Se perceber isso antes da chegada da pessoa, uma mensagem pode ser: “Estou no café, mas percebi que não quero manter o encontro hoje. Vou embora. Sinto muito por mudar o que combinamos”. Avise com clareza para que ela saiba que não deve continuar contando com o plano anterior.
Se a pessoa já estiver com você, pode dizer que vai encerrar. Não precisa inventar uma história nem prometer uma nova ocasião. O texto sobre expectativas e limites ajuda a distinguir uma decisão que quer comunicar de uma preferência sobre a qual gostaria de conversar.
Relembre os cuidados para encontrar alguém e mantenha a possibilidade de sair por sua conta. Isso não significa que a espera precise terminar em cancelamento.
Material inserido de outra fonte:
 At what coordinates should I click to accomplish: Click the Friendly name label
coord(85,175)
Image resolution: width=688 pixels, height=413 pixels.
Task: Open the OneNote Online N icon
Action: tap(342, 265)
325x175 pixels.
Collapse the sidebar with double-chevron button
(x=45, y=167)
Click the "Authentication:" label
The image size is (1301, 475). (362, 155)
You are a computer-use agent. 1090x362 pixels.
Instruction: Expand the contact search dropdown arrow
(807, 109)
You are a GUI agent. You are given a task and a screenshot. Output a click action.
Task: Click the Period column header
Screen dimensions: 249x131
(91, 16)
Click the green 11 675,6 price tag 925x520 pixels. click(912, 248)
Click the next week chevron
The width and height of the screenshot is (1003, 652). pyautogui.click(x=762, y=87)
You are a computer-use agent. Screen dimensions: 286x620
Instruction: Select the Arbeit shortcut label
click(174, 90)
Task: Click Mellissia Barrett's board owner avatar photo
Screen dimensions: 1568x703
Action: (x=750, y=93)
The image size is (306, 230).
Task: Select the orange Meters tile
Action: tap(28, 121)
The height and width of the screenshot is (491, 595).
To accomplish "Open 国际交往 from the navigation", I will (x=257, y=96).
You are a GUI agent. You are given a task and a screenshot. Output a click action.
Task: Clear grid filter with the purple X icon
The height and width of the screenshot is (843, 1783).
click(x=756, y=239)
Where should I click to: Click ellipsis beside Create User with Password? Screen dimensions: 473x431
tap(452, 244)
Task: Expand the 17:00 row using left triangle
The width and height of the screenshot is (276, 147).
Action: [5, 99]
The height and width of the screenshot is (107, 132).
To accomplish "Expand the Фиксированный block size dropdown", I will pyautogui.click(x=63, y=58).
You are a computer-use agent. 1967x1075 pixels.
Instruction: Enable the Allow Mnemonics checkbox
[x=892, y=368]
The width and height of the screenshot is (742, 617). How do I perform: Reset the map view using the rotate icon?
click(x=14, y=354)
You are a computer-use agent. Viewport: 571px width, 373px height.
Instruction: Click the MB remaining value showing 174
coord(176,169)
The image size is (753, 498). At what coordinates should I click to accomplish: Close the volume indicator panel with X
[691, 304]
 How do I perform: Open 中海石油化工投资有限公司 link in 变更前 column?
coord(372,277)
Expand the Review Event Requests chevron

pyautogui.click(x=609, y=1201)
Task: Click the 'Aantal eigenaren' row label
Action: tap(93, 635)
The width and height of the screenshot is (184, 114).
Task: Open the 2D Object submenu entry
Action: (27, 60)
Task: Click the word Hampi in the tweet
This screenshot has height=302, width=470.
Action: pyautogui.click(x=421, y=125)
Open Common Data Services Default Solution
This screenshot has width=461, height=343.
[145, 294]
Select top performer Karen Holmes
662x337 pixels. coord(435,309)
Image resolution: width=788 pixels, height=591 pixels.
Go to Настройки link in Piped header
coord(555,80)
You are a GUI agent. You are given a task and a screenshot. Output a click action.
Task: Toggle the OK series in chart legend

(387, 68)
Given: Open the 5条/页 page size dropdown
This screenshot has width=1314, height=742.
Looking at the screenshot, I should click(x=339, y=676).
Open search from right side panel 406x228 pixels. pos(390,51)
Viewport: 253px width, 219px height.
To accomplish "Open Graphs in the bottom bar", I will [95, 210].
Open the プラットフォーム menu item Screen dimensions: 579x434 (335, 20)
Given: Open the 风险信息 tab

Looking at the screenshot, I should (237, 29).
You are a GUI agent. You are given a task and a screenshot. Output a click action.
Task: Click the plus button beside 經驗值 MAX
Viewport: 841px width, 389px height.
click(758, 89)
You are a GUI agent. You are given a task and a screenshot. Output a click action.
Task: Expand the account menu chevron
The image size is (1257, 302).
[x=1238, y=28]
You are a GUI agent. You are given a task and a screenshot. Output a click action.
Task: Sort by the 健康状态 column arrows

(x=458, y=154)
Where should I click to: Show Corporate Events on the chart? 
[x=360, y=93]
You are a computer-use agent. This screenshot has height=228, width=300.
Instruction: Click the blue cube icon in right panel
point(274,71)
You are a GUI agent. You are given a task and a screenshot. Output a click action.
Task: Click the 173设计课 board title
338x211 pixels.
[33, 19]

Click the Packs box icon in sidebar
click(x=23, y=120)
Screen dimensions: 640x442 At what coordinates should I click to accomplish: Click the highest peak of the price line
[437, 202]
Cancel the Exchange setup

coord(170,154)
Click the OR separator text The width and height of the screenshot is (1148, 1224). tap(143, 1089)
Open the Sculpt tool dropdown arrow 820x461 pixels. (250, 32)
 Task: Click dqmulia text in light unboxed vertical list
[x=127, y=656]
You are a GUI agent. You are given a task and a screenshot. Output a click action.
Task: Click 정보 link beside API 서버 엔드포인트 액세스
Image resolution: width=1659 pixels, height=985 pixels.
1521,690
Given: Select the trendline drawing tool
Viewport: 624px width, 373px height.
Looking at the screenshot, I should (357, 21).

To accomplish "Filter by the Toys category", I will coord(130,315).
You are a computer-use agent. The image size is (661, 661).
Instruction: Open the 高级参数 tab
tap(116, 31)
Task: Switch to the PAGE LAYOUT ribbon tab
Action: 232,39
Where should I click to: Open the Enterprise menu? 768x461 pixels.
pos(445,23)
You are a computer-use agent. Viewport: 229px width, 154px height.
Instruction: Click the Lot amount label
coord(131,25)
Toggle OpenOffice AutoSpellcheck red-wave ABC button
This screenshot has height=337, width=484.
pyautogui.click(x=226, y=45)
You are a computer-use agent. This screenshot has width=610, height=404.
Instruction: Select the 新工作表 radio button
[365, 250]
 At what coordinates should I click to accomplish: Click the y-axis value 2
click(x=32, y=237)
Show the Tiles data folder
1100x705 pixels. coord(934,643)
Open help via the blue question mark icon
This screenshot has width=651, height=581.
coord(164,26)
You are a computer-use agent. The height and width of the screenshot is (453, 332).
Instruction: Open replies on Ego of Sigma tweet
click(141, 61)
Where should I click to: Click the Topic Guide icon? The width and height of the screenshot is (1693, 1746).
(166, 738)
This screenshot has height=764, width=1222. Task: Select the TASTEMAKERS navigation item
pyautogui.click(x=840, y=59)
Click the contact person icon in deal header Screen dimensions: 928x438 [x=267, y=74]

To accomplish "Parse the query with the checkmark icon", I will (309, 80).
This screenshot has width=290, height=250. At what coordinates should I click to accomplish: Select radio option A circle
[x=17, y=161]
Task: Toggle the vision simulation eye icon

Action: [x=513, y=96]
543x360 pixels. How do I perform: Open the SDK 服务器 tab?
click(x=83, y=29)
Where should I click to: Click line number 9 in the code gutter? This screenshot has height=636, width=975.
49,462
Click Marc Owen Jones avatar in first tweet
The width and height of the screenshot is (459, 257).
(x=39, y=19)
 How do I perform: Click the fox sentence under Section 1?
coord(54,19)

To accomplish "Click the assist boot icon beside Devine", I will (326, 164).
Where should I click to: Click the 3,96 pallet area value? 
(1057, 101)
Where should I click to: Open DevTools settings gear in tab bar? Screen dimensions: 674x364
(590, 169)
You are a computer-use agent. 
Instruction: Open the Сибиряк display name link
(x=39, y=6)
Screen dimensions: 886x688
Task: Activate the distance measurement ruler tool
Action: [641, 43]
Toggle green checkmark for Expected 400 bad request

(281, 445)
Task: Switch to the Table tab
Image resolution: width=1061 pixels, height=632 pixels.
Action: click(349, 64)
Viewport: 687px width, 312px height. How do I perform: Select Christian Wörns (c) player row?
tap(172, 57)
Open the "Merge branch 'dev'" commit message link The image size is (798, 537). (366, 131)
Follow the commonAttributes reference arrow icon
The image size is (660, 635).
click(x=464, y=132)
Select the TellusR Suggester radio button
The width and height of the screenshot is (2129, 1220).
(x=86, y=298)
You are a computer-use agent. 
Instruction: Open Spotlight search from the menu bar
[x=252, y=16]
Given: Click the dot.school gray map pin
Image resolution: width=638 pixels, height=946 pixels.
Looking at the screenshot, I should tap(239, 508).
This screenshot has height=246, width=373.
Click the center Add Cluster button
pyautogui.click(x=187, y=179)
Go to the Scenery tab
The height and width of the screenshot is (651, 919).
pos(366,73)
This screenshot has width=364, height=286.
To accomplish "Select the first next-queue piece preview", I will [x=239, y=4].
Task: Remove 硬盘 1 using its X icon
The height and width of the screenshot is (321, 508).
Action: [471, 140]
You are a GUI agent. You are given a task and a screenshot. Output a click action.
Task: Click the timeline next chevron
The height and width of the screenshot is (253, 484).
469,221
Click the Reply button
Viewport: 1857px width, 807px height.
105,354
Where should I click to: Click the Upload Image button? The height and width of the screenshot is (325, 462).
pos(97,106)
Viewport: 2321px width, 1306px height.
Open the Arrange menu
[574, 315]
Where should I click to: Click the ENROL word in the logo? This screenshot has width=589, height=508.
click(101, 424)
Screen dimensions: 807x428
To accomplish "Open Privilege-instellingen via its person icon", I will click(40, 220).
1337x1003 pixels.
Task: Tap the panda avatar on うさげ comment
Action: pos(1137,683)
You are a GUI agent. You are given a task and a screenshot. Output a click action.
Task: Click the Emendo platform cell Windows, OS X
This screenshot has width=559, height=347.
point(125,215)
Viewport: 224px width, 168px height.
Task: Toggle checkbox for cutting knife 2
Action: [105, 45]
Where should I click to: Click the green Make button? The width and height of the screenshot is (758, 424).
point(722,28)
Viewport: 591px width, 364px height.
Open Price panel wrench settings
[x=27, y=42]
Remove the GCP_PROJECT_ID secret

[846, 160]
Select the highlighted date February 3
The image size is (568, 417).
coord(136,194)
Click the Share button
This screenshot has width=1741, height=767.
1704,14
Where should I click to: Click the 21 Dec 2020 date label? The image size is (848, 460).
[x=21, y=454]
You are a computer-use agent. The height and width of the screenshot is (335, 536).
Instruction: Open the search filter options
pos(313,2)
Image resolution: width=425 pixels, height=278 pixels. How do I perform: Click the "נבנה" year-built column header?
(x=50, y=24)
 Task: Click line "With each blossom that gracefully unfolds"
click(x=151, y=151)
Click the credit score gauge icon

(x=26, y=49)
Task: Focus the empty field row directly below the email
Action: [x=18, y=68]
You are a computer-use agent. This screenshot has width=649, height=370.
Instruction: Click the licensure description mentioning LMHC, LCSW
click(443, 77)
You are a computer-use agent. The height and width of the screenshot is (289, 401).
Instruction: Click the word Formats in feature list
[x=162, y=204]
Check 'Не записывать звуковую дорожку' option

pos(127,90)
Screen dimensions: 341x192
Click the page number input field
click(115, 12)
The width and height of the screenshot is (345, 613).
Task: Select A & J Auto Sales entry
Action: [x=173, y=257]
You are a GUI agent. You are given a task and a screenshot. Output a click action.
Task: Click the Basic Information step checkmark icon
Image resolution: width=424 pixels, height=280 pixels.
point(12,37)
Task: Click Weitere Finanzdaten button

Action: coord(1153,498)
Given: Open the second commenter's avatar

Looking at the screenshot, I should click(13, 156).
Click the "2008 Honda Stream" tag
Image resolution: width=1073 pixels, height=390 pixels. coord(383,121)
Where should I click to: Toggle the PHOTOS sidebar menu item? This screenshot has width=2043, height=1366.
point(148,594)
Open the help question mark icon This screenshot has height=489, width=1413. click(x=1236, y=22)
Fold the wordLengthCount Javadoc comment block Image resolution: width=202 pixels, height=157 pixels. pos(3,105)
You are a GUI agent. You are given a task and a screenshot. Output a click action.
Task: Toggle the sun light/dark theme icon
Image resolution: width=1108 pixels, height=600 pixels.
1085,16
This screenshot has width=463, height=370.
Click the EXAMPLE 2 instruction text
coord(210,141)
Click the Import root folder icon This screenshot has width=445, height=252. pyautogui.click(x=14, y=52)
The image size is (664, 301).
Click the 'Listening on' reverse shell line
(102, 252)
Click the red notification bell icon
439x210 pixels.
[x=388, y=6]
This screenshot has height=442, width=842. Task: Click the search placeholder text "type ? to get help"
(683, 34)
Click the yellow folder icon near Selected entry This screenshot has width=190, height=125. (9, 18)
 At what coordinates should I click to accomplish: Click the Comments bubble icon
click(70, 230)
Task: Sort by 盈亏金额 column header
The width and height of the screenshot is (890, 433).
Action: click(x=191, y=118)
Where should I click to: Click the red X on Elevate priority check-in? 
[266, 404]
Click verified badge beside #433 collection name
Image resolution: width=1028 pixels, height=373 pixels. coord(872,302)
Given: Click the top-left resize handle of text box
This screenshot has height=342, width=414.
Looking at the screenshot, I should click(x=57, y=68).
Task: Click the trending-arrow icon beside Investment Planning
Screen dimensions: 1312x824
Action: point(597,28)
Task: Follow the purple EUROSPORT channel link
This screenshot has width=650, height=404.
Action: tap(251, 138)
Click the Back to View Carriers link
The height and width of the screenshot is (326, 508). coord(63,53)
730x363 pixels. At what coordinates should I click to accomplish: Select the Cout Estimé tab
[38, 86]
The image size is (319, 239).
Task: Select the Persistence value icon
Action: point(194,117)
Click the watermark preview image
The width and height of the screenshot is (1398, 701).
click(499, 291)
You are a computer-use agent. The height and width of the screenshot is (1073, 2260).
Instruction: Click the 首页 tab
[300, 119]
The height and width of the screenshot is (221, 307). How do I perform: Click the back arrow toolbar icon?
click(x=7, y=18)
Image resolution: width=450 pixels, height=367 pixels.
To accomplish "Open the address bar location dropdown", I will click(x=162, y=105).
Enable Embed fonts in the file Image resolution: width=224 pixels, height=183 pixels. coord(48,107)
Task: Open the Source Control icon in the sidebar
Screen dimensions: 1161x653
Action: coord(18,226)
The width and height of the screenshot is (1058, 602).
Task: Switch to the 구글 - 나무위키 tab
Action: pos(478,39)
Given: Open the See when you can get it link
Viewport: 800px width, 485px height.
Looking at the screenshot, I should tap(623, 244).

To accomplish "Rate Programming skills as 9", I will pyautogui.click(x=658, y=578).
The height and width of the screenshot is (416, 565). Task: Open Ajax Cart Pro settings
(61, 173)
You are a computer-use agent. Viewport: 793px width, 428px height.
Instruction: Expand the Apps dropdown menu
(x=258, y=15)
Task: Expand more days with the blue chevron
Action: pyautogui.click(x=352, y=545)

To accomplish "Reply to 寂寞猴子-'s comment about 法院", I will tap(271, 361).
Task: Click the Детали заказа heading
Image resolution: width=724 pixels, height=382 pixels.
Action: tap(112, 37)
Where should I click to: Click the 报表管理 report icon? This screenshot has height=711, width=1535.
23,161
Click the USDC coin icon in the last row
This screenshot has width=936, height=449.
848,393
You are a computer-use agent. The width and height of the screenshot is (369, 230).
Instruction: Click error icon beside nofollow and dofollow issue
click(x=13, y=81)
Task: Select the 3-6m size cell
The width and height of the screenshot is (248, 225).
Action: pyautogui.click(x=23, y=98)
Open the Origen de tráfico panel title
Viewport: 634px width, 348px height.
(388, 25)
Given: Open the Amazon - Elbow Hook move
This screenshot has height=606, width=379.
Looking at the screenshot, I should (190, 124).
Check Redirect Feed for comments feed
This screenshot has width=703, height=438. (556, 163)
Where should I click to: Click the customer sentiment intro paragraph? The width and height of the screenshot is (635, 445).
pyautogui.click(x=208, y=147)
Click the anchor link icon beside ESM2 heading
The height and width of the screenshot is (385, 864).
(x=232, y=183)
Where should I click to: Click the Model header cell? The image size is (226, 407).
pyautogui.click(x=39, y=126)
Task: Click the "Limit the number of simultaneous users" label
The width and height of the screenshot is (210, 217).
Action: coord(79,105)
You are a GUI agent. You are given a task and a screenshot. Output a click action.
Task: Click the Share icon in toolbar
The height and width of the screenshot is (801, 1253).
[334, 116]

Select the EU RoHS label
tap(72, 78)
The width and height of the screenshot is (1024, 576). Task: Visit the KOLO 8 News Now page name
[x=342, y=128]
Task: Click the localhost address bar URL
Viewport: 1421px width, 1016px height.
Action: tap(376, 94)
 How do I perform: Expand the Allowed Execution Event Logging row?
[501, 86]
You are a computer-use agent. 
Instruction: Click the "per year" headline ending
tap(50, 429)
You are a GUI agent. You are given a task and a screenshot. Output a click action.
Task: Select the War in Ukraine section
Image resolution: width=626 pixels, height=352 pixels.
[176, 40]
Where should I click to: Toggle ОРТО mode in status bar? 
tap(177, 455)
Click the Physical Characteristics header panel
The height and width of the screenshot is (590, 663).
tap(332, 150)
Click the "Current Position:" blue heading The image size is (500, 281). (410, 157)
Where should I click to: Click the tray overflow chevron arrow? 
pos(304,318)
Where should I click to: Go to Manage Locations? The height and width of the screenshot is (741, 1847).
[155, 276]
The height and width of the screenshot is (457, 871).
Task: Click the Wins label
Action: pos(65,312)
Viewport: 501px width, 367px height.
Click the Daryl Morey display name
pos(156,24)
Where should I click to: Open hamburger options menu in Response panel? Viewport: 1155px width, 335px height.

André pode guardar o celular, receber Patrícia com uma frase simples e descobrir que quer continuar aquela conversa. O próximo passo vem do encontro que está acontecendo, não da obrigação de cumprir tudo o que ensaiou antes de ela chegar.
Perguntas frequentes
O que posso fazer com o nervosismo quando já cheguei ao encontro?
Você pode conferir se há alguma informação prática pendente, escolher onde deseja esperar e avisar sua localização se isso fizer parte do combinado. Depois, deixe espaço para a chegada acontecer sem preparar todas as respostas. Não é necessário esperar que o nervosismo desapareça para decidir o que deseja fazer.
Preciso preparar uma primeira frase especial?
Uma saudação simples pode abrir a conversa. Você pode cumprimentar a pessoa, perguntar se quer sentar ali e ouvir o que ela diz ao chegar. Uma frase imaginada antes não precisa ser usada se o começo acontecer de outro jeito; você não deve uma apresentação a quem está conhecendo.
Como evito passar a espera toda olhando o celular?
Antes de abrir a conversa novamente, identifique o que procura. Uma mudança na chegada ou uma dúvida sobre a localização merece atenção; reler mensagens para prever a reação da pessoa não oferece essa certeza. Você pode guardar o celular sem desligá-lo ou criar uma regra que impeça receber informação útil.
O que digo quando a pessoa chega?
Você pode começar com “Oi, que bom ver você” e uma pergunta sobre a situação, como “Quer sentar aqui?”. Ouça a resposta antes de buscar o próximo assunto. Se a pessoa falar primeiro, acompanhe o começo que realmente surgiu, sem precisar voltar à frase que tinha preparado.
Posso ir embora se perceber que não quero continuar?
Pode decidir não continuar e comunicar que o plano mudou. Se a pessoa ainda estiver chegando, avise que não vai manter o encontro, para que ela não continue contando com o combinado anterior. Se a pessoa já estiver com você, diga que vai encerrar, sem precisar inventar uma justificativa ou prometer outra ocasião.